Hennessy Colada (Henny Colada)
Most people assume rum is non‑negotiable in a piña colada. This drink quietly disproves that idea. Swapping rum for cognac shifts the balance from sharp tropical sweetness to something rounder, with gentle oak and caramel notes that sit comfortably alongside pineapple juice and cream of coconut.
The base is straightforward: ice, canned cream of coconut, pineapple juice, and cognac blended until smooth. What changes the experience is the brief freeze after blending. That pause firms the texture into a thick slush instead of a loose smoothie, so the drink stays cold and cohesive longer in the glass.

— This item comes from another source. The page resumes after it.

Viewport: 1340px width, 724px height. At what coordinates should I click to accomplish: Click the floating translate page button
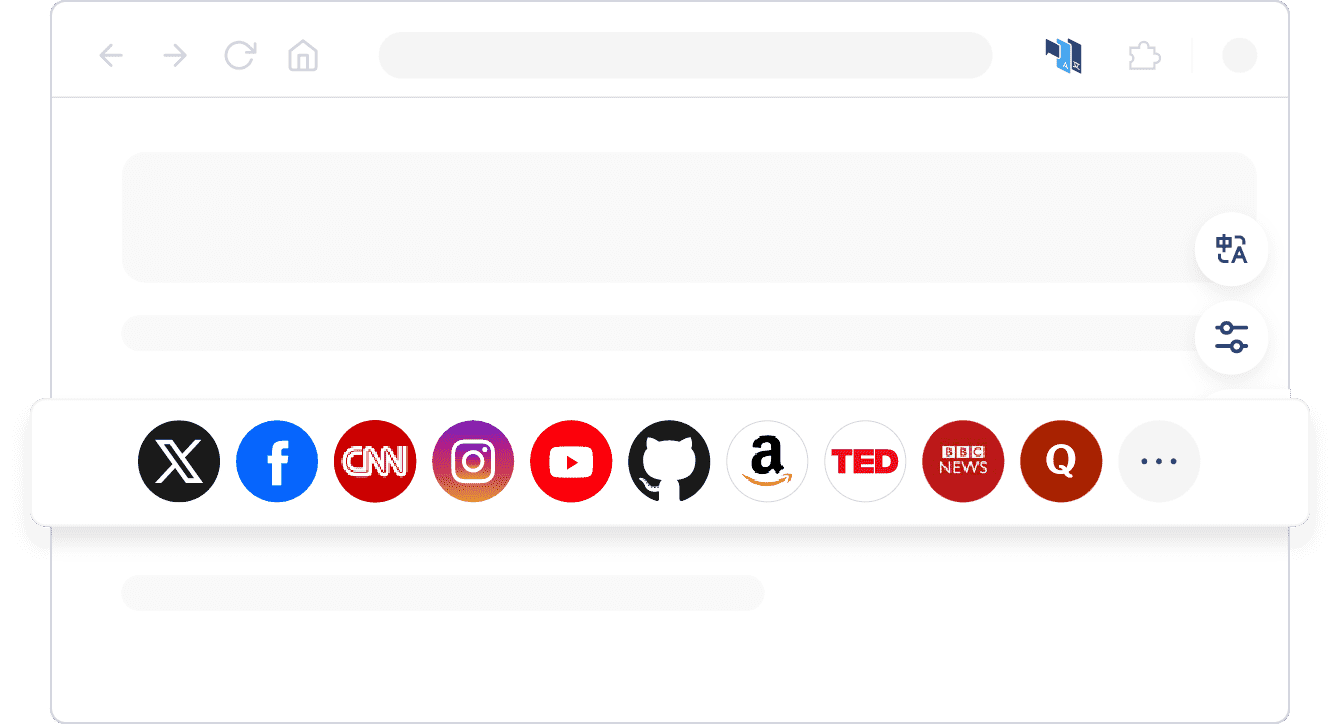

The result is rich without being heavy. Pineapple still leads, coconut provides body, and the cognac fills in the middle with warmth rather than heat. Optional pineapple chunks or maraschino cherries don’t affect flavor much, but they do reinforce the drink’s vacation-bar feel. Serve it as a batch cocktail for warm-weather gatherings or anytime you want a frozen drink that isn’t rum-forward.
Total Time
2 hr 10 min
Prep Time
10 min
Cook Time
2 hr
Servings
4
By Emma Johansen
Emma Johansen
Scandinavian Cuisine Chef
Nordic comfort and light dishes
Instructions
- 1
Set up the blender and measure everything before you start so the blending goes quickly. This helps keep the ice from melting unevenly.
2 min
- 2
Add the ice to the blender first, followed by the cream of coconut, pineapple juice, and cognac. Layering the liquids over the ice helps the blades catch smoothly.
1 min
- 3
Blend on high until the mixture turns pale, thick, and completely uniform, with no audible ice chunks hitting the sides. If it looks loose or foamy, keep blending another 10–15 seconds.
2 min
- 4
Pour the blended drink into a freezer-safe plastic container, scraping down the sides so the texture stays consistent.
1 min
- 5
Freeze uncovered until the mixture firms into a spoonable slush, about 2 hours. If it freezes solid at the edges, let it sit at room temperature for a few minutes before stirring.
2 hr
- 6
Stir the semi-frozen mixture to redistribute the ice crystals and restore a smooth, cohesive texture.
2 min
- 7
Scoop or pour into chilled highball, margarita, or hurricane glasses. Garnish with pineapple chunks on the rim and a maraschino cherry on top, if using, and serve immediately while fully slushy.
5 min
💡Tips & Notes
- •Use cream of coconut, not coconut milk; the added sugar is essential for texture and balance.
- •Freeze only until thickened—too long and it will harden past a slushy consistency.
- •Stir the mixture after freezing to redistribute ice crystals before pouring.
- •A VS or VSOP cognac works well; overly aged bottles get lost once blended.
- •Chill glasses in advance to keep the drink frozen longer after serving.